Сами набегают слезы, Маргит шмыгает носом. «Он мог там быть, — сжимает она руку Иштвана, — его могли убить, похоронить вон под теми страшными безлистыми деревьями со змеящимися ветвями. Хоть бы удалось ему уйти за границу… Запад спешит, Запад непременно ему поможет». И пламенем вспыхивает в ней радость, ведь он же здесь, в Дели, за границей, очень далеко от Венгрии, он не вернется туда, потому, что она остановит, преградит дорогу.

— Видела, как было?

— Ужасно.

Иштван вздрагивает, Маргит чувствует это и поправляется:

— Грандиозно.

— Тебе нас не понять, — начинает было он и резко умолкает.
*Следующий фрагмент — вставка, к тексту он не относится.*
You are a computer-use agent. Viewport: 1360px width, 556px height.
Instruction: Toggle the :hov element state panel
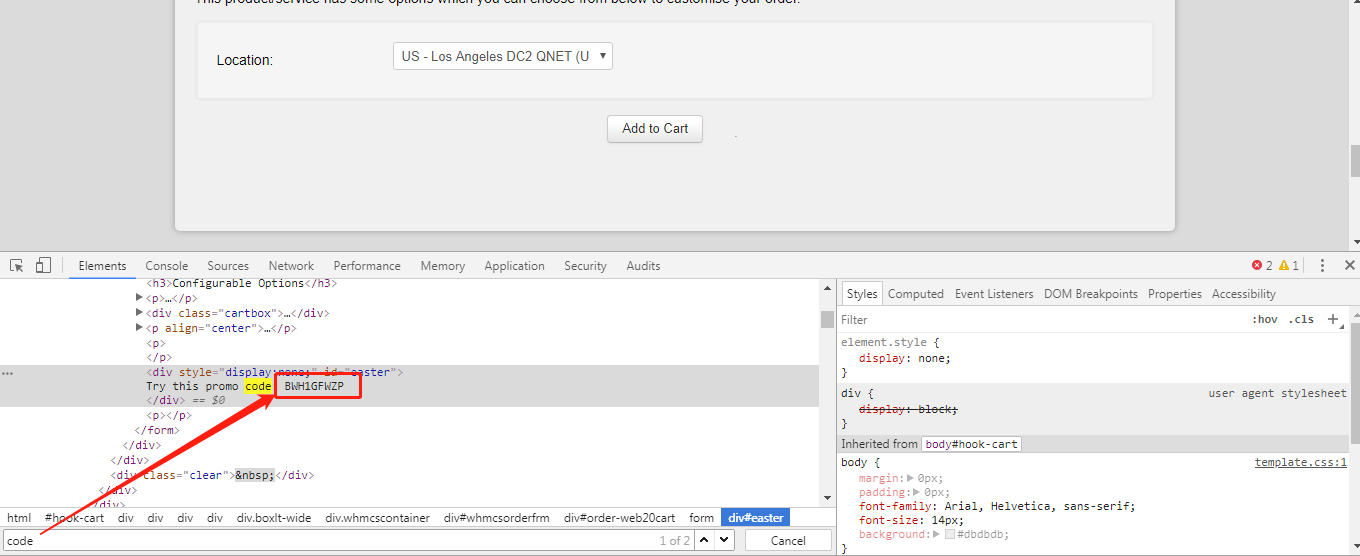(x=1264, y=320)
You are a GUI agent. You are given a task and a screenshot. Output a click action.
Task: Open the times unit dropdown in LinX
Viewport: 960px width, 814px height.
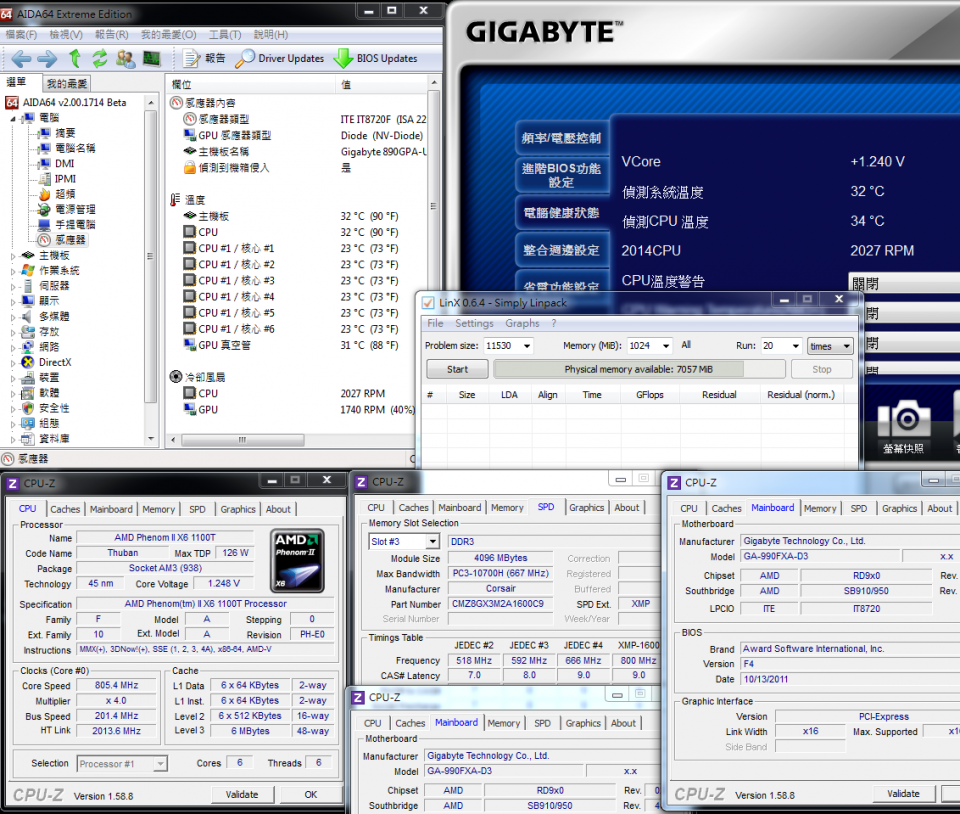[829, 345]

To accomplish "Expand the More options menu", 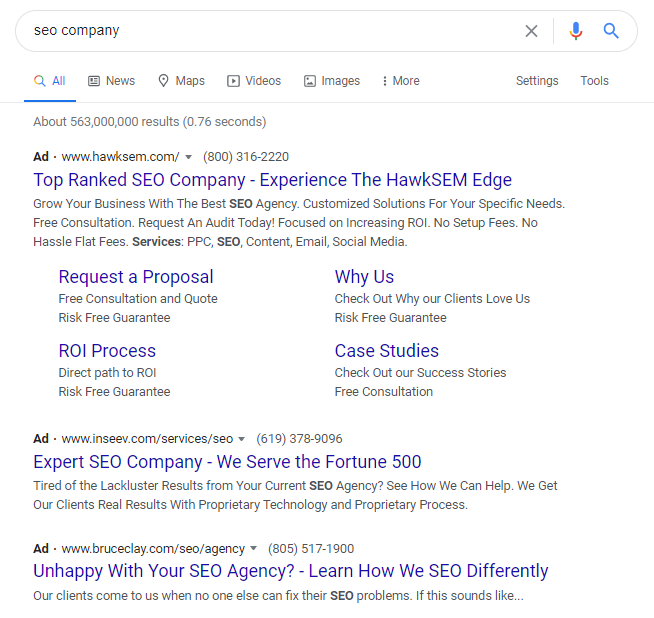I will point(401,81).
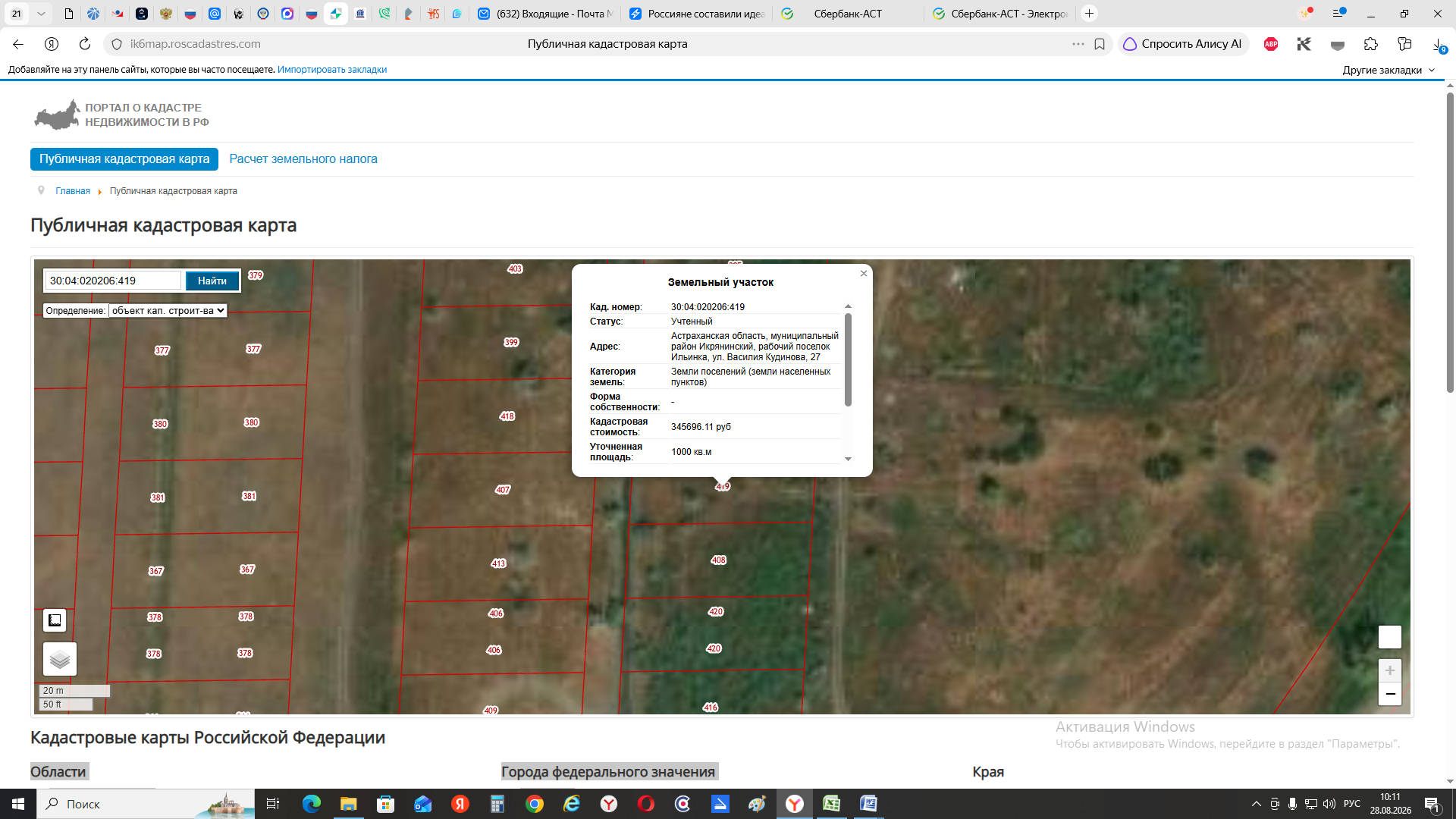Follow the Импортировать закладки link

[332, 70]
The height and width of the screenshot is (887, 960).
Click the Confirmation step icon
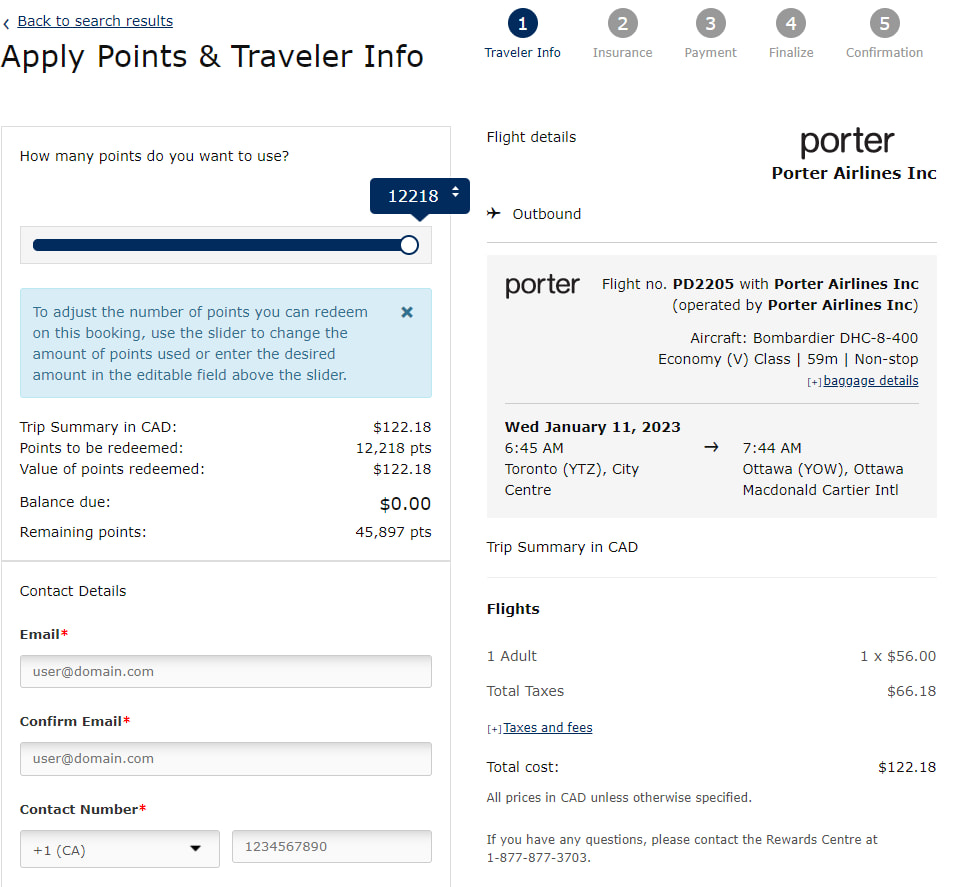[884, 23]
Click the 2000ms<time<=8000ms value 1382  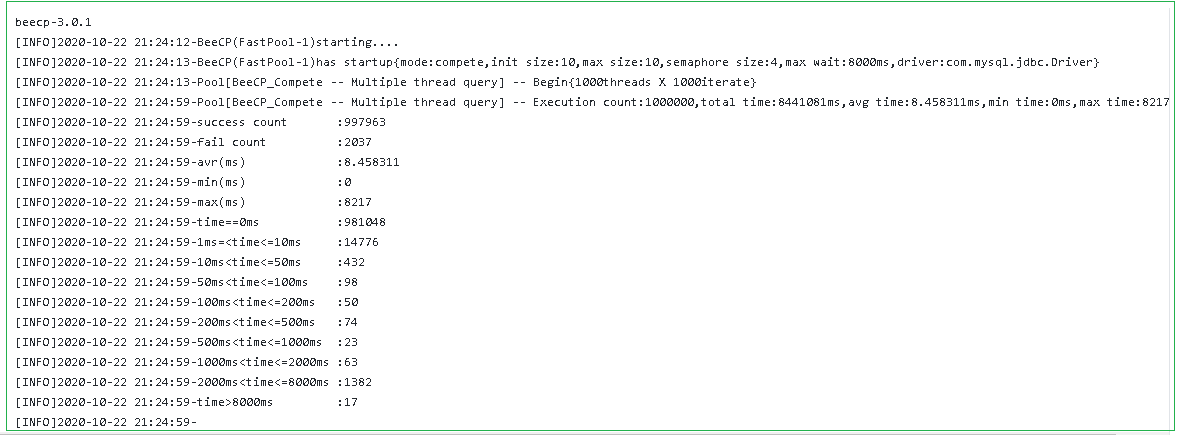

С экрана машет им рукой девушка, мчащаяся на водных лыжах, оставляющих два пенных следа. — Пойдем, — берет он Маргит под руку, берет резко, почти дергает. — Давай выйдем.

Маргит послушно встает. И тут загорается свет, становятся видны пустые стулья и толпящиеся в боковых проходах опоздавшие зрители, теперь они валом валят в ряды, отыскивая свои места. Направляясь к выходу, Иштван замечает изменившееся бледное лицо Ференца, тот тоже видит Иштвана и провожает взглядом. Иштван отпускает руку Маргит, шепчет:

— Иди быстрее…

Они давно уже сидели в машине, а Иштван все не включал и не включал мотор.

— Что с тобой? — наклонилась к нему наконец недоумевающая Маргит. — Давай я поведу.

— Хорошо, — легко согласился он.

Они поменялись местами, и Маргит подала ему зажженную папиросу.

— Иштван, на чьей стороне ты?

Он затянулся дымом и тихо ответил;

— Когда я говорю с Ференцем, я понимаю, что восставшие правы, и точно так же думаю, когда говорю с послом, а когда говорю с Юдит, с другими, то теряюсь в мыслях, как спасти Венгрию от раскола. Само существование государства… Оно может перестать существовать, нас разделят, мы исчезнем с географических карт. — Такое случалось даже с нациями покрупней.